The same repeated number may be chosen from candidatesunlimited number of times.

Note:

All numbers (including target) will be positive integers.

The solution set must not contain duplicate combinations.

Example 1:

Input:candidates =[2,3,6,7], target =7,A solution set is:[  [7],  [2,2,3]]

Example 2:

Input:candidates = [2,3,5], target = 8,A solution set is:[  [2,2,2,2],  [2,3,3],  [3,5]]

在一个非重复数组中找到几个元素，使得其和等于target，元素可以多次使用。

递归法，对于任何一个vector和target。

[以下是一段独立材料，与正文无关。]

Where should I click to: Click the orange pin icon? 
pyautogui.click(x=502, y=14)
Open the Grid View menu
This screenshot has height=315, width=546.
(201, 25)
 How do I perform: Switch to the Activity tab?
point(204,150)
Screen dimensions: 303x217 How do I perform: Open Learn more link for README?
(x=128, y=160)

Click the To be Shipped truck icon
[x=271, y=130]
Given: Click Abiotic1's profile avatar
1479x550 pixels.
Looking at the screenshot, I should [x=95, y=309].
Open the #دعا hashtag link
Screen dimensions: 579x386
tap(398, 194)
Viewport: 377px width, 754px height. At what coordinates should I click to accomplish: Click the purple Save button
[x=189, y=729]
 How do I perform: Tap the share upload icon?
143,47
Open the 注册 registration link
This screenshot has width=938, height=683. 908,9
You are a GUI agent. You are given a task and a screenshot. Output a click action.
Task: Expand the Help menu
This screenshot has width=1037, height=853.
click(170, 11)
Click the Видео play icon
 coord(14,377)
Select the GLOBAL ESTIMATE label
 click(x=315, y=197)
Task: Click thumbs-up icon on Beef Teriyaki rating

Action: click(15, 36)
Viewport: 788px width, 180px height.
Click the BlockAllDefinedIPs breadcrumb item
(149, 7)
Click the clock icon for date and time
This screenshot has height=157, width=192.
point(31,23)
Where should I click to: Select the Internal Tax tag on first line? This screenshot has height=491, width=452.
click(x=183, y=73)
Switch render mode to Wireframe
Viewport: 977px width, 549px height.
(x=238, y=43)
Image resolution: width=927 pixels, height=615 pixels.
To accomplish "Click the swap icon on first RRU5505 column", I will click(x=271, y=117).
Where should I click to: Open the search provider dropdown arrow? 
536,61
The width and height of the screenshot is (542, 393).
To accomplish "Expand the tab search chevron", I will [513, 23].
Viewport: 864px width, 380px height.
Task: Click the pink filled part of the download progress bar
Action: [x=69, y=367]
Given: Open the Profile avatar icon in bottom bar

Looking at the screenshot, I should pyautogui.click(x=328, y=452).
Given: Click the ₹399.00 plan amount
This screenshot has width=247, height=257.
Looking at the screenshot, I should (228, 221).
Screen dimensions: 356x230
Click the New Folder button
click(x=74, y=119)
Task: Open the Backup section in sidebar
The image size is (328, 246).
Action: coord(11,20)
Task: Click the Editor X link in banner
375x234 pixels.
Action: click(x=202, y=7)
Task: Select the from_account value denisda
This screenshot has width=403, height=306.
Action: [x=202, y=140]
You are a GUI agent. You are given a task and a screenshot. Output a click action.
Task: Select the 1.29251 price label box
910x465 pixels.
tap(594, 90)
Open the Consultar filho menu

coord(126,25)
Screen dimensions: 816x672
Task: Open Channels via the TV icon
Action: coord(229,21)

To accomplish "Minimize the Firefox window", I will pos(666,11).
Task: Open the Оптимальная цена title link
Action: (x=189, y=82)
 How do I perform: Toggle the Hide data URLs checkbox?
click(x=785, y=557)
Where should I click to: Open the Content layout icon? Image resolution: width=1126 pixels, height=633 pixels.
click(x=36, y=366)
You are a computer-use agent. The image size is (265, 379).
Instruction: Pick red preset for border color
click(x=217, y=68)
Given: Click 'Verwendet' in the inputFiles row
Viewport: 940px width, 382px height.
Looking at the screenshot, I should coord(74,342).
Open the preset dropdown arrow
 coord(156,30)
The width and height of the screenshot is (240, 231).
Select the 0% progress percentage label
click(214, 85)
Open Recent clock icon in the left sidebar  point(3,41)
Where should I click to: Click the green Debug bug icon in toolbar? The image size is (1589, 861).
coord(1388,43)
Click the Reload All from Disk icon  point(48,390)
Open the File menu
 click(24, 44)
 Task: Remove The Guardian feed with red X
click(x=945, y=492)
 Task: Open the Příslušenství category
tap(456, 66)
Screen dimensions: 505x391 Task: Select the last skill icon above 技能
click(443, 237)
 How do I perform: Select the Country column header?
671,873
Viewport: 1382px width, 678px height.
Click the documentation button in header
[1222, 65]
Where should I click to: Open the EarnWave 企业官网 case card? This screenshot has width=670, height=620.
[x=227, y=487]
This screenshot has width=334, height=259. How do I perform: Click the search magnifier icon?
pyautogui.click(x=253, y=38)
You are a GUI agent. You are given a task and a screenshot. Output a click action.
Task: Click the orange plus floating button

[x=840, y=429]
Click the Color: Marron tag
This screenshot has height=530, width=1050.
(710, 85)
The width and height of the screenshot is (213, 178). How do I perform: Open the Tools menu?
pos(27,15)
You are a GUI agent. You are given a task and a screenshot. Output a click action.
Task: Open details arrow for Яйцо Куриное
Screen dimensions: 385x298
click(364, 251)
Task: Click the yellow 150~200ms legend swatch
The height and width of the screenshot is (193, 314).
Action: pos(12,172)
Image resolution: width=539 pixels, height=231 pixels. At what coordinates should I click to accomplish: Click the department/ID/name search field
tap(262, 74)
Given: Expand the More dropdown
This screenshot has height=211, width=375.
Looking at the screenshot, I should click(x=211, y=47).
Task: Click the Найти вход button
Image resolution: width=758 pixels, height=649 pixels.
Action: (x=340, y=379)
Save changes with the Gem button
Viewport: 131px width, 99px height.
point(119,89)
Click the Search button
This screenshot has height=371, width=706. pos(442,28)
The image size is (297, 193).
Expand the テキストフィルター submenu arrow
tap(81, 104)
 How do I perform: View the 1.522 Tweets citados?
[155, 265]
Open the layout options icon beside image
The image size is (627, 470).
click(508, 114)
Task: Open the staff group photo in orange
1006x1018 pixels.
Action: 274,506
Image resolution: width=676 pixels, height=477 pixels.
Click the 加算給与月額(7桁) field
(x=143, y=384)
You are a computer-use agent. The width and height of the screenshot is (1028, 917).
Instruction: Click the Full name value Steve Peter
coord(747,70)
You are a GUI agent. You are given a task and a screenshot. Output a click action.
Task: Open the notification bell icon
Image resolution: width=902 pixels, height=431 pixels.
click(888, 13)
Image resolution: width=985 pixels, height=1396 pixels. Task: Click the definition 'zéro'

首先排序，然后将i从0遍历到n-1，取vector[i]的值，并在vector[i]及其值后的数组中找和为target-vector[i]的数组，最后返回vector[i]+该数组。

class Solution {

public:

    vector<vector<int>> combinationSum(vector<int>& candidates, int target) {

        vector<vector<int>> ret;

        sort(candidates.begin(), candidates.end());

        int len = candidates.size();

        for(int i=0; i<len; i++){

            if(candidates[i] == target){

                ret.push_back({candidates[i]});

                break;

            }

            if(candidates[i] > target) break;

            vector<int> vec = vector<int>(candidates.begin()+i, candidates.end());

            vector<vector<int>> temp = combinationSum(vec, target - candidates[i]);

            for(int j=0; j<temp.size(); j++){

                temp[j].push_back(candidates[i]);

                sort(temp[j].begin(), temp[j].end());

                ret.push_back(temp[j]);

            }           

        }

        return ret;

    }

};

40、Type：medium

Given a collection of candidate numbers (candidates) and a target number (target), find all unique combinations in candidateswhere the candidate numbers sums to target.

Each number in candidatesmay only be used once in the combination.

Note:

All numbers (including target) will be positive integers.

The solution set must not contain duplicate combinations.

Example 1:

Input:candidates =[10,1,2,7,6,1,5], target =8,A solution set is:[  [1, 7],  [1, 2, 5],  [2, 6],  [1, 1, 6]]

Example 2:

Input:candidates = [2,5,2,1,2], target = 5,A solution set is:[  [1,2,2],  [5]]

本题与39题不同的是，数组中可能有重复元素，且每个元素只能用一次。但想法与上题相同。

class Solution {

public:

    vector<vector<int>> combinationSum2(vector<int>& candidates, int target) {

        sort(candidates.begin(), candidates.end());

        vector<vector<int>> ret;

        int n = candidates.size();

        for(int i=0; i<n; i++){

            if(candidates[i] == target){

                ret.push_back({candidates[i]});

                break;

            }

            if(candidates[i] > target) break;

            vector<int> vec = vector<int>(candidates.begin()+i+1, candidates.end());

            vector<vector<int>> temp = combinationSum2(vec, target - candidates[i]);

            for(int j=0; j<temp.size(); j++){

                temp[j].push_back(candidates[i]);

                sort(temp[j].begin(), temp[j].end());

                ret.push_back(temp[j]);

            }

        }

        sort(ret.begin(), ret.end());

        ret.erase(unique(ret.begin(), ret.end()), ret.end());

        return ret;

    }

};